Mumsnet has not checked the qualifications of anyone posting here. If you need help urgently or expert advice, please see our domestic violence webguide and/or relationships webguide. Many Mumsnetters experiencing domestic abuse have found this thread helpful: Listen up, everybody

How to define this??

4 replies

goodoldmum · 23/08/2024 16:19

I haven’t posted here in a long time, but you all have always been very good with advice!

I have been single for 2 years. I have been on a few dates but nothing ever came of it. My choice because I liked my life and enjoyed just being me and my kids. I don’t have a lot of time to invest in a relationship, or hadn’t met anyone I wanted to. However, I recently met a man online and we have been on 3 ‘dates’. We chat for hours, he’s funny and interesting and has all the same political beliefs as me. We have slept together and I feel like I’m already falling for him. It’s hit me out of the blue.

I feel like I’m going insane!!! I really, really like him but he’s a closed book. He had a traumatic childhood which might contribute to that. I just cannot tell what his feelings are, I cannot tell if he’s a player or into me. As I said, we have only been on 3 dates but how can I ask him without sounding like a total lunatic??

I feel like just ending it because I feel crazy. It’s not me at all! I’ve been hurt pretty bad in the past and I don’t want to continue this if he’s not on the same page as me, I can’t deal with hurt again.

help!!!

OP posts:
invisiblecat · 23/08/2024 17:11

You need to take an enormous step back and cool it. You barely know the man.

goodoldmum · 23/08/2024 17:14

invisiblecat · 23/08/2024 17:11

You need to take an enormous step back and cool it. You barely know the man.

That’s exactly what I need to hear! Thank you. I’ve turned from an ice Queen into a total crazy person!!!

OP posts:
Catandsquirrel · 23/08/2024 17:43

Step back emotionally then when you meet again i would establish exclusivity. Doesn't mean you're getting married but it does mean agreeing not to date or meet others whilst you explore this. If he says no, I'd cut ties. A handful of dates and sex is enough to know whether he wants to give it a go just the two of you, even if he does keep his cards close to his chest.

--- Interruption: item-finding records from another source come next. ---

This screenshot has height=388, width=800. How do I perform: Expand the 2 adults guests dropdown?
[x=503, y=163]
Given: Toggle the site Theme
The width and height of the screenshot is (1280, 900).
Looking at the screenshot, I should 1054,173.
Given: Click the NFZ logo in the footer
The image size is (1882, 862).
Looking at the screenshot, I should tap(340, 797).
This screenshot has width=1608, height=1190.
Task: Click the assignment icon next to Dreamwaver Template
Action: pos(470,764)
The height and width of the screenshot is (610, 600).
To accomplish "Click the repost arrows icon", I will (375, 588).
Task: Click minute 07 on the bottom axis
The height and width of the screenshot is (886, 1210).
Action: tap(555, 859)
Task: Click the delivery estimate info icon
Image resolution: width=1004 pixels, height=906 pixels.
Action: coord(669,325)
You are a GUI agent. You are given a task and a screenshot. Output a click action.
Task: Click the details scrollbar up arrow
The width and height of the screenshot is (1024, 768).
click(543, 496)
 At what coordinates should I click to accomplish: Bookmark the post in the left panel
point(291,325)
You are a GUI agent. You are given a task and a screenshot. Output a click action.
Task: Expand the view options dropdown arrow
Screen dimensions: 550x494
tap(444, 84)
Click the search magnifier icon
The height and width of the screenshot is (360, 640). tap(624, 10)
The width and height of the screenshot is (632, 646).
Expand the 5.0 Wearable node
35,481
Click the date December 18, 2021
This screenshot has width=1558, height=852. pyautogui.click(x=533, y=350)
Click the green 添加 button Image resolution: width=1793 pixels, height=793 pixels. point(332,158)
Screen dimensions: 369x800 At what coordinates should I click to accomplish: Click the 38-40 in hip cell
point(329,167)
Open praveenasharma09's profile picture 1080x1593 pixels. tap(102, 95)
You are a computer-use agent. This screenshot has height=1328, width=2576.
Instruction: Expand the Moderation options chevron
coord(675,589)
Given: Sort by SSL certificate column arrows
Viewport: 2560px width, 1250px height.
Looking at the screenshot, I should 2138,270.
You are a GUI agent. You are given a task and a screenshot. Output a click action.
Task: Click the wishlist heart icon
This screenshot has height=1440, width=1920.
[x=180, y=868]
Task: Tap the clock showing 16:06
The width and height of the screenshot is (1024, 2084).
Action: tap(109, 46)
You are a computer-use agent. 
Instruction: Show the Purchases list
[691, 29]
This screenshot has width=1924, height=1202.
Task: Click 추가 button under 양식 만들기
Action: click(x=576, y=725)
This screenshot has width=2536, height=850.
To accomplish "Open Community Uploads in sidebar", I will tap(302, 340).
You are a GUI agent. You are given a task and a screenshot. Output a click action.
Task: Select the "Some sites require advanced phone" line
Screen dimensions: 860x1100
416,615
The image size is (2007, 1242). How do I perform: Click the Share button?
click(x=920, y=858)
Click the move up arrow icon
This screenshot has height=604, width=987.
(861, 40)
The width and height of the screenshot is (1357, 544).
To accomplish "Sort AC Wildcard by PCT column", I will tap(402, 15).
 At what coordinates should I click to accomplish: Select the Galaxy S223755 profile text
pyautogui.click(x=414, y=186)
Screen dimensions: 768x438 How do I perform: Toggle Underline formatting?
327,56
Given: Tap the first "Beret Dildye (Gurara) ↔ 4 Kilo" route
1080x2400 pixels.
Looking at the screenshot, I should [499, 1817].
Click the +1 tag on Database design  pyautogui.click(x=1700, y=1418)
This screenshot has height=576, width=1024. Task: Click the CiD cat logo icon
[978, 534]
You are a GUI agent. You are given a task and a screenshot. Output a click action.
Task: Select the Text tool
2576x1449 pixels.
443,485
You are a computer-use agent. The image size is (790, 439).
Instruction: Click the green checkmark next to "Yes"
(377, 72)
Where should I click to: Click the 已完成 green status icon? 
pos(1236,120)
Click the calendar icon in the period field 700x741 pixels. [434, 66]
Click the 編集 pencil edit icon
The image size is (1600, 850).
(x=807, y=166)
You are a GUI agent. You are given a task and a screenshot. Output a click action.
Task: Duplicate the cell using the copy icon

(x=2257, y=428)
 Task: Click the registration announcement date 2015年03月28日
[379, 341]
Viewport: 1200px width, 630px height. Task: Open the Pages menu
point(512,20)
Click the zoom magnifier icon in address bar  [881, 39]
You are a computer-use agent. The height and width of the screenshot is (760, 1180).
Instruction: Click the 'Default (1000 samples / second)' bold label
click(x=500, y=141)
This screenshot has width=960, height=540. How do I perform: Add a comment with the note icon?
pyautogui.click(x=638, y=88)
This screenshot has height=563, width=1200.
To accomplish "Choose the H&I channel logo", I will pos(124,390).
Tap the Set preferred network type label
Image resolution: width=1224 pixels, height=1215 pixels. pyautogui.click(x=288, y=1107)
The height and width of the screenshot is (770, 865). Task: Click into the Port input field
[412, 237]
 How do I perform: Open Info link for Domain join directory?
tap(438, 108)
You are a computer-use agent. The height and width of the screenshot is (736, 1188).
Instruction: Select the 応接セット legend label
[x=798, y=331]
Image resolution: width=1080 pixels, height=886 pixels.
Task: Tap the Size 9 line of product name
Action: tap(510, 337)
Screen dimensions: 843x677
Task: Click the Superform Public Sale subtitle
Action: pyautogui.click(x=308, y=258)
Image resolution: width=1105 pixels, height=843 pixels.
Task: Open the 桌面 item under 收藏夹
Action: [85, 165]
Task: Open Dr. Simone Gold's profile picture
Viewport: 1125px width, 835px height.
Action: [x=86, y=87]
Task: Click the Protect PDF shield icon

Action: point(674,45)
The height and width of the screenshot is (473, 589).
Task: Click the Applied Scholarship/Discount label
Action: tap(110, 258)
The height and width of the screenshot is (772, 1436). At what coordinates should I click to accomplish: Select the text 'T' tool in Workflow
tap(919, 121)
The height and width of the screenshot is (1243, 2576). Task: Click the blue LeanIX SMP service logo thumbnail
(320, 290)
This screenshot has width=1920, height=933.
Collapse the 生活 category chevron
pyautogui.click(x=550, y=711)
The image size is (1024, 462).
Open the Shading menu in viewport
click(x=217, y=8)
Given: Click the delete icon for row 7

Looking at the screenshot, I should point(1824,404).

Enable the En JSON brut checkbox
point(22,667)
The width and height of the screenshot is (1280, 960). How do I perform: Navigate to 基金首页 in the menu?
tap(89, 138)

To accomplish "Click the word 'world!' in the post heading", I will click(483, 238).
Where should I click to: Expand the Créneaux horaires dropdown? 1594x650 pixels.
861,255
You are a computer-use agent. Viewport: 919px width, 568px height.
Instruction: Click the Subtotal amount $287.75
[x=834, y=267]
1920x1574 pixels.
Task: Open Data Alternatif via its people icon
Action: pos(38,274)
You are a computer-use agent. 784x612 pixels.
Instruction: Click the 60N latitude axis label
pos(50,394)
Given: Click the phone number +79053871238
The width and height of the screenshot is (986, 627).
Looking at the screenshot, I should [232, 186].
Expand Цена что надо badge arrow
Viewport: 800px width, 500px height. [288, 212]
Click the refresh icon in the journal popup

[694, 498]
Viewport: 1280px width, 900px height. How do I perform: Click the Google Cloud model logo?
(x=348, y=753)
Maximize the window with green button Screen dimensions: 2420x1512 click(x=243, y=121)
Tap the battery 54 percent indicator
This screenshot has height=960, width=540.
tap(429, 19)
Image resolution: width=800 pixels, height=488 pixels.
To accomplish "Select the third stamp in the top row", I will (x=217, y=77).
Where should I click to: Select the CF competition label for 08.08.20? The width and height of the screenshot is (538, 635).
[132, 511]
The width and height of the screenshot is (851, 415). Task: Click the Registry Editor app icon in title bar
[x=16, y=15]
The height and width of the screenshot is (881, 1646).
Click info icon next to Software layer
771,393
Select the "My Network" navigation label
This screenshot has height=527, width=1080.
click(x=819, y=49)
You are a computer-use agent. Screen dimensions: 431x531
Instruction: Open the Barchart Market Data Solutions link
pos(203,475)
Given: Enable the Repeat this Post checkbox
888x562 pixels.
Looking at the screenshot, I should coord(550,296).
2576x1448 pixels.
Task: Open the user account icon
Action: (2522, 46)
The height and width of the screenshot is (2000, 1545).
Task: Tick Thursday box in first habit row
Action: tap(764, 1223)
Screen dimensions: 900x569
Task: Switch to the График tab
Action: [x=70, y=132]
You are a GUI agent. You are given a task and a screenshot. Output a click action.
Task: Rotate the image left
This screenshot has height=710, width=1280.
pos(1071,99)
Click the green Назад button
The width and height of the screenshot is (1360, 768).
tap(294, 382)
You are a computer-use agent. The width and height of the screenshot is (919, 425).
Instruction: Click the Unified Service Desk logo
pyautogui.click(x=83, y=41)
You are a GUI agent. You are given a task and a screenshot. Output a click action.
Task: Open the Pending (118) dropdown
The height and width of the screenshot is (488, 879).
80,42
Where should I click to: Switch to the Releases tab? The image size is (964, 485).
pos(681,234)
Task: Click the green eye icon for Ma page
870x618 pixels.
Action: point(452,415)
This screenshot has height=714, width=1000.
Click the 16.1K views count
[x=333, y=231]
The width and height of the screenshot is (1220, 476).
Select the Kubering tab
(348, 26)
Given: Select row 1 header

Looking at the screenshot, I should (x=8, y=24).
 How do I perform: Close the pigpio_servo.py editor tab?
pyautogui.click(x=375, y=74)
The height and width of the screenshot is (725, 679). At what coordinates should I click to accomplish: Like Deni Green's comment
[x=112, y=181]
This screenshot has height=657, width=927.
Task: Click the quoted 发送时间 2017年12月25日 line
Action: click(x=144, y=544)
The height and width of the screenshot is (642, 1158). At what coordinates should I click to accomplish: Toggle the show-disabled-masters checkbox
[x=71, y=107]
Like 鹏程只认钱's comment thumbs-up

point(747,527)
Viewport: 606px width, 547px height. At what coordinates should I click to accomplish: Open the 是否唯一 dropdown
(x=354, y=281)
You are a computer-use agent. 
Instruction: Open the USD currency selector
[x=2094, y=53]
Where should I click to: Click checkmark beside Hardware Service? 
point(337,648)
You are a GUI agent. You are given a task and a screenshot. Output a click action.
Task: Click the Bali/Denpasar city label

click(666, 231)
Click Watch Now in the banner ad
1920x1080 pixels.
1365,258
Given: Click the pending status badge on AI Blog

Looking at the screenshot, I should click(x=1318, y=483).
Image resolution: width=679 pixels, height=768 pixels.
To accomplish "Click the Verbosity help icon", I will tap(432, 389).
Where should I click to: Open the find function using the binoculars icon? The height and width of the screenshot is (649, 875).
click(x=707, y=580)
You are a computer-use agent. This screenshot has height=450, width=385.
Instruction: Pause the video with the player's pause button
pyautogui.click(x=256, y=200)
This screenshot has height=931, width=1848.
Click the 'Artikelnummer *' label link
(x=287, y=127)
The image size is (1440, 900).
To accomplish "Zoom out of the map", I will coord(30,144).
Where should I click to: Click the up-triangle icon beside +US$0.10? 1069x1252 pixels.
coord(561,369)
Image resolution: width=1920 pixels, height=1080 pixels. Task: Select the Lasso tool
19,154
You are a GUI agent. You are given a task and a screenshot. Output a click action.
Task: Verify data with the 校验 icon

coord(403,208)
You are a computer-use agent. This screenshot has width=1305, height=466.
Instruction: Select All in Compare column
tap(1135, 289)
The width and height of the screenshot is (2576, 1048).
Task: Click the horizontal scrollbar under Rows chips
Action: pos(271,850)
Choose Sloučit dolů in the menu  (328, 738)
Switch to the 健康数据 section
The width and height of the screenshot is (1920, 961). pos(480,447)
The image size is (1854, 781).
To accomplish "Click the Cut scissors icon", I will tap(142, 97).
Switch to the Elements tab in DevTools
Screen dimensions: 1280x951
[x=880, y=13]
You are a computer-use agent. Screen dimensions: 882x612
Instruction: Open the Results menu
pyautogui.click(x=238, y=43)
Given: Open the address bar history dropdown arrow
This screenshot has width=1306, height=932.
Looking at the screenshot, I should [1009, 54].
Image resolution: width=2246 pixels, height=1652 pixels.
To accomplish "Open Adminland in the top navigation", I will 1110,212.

goodoldmum · 23/08/2024 20:53

Thank you @Catandsquirrel . I feel like I’ve given myself up physically and therefore emotionally. I don’t usually sleep with men so quickly and feeling very vulnerable. My own fault I suppose. Also, I’ve always had men become vulnerable with me quickly - even my ex-husband declared his love after only a few weeks. This is new ground for me!

thank you for your advice, I appreciate it immensely.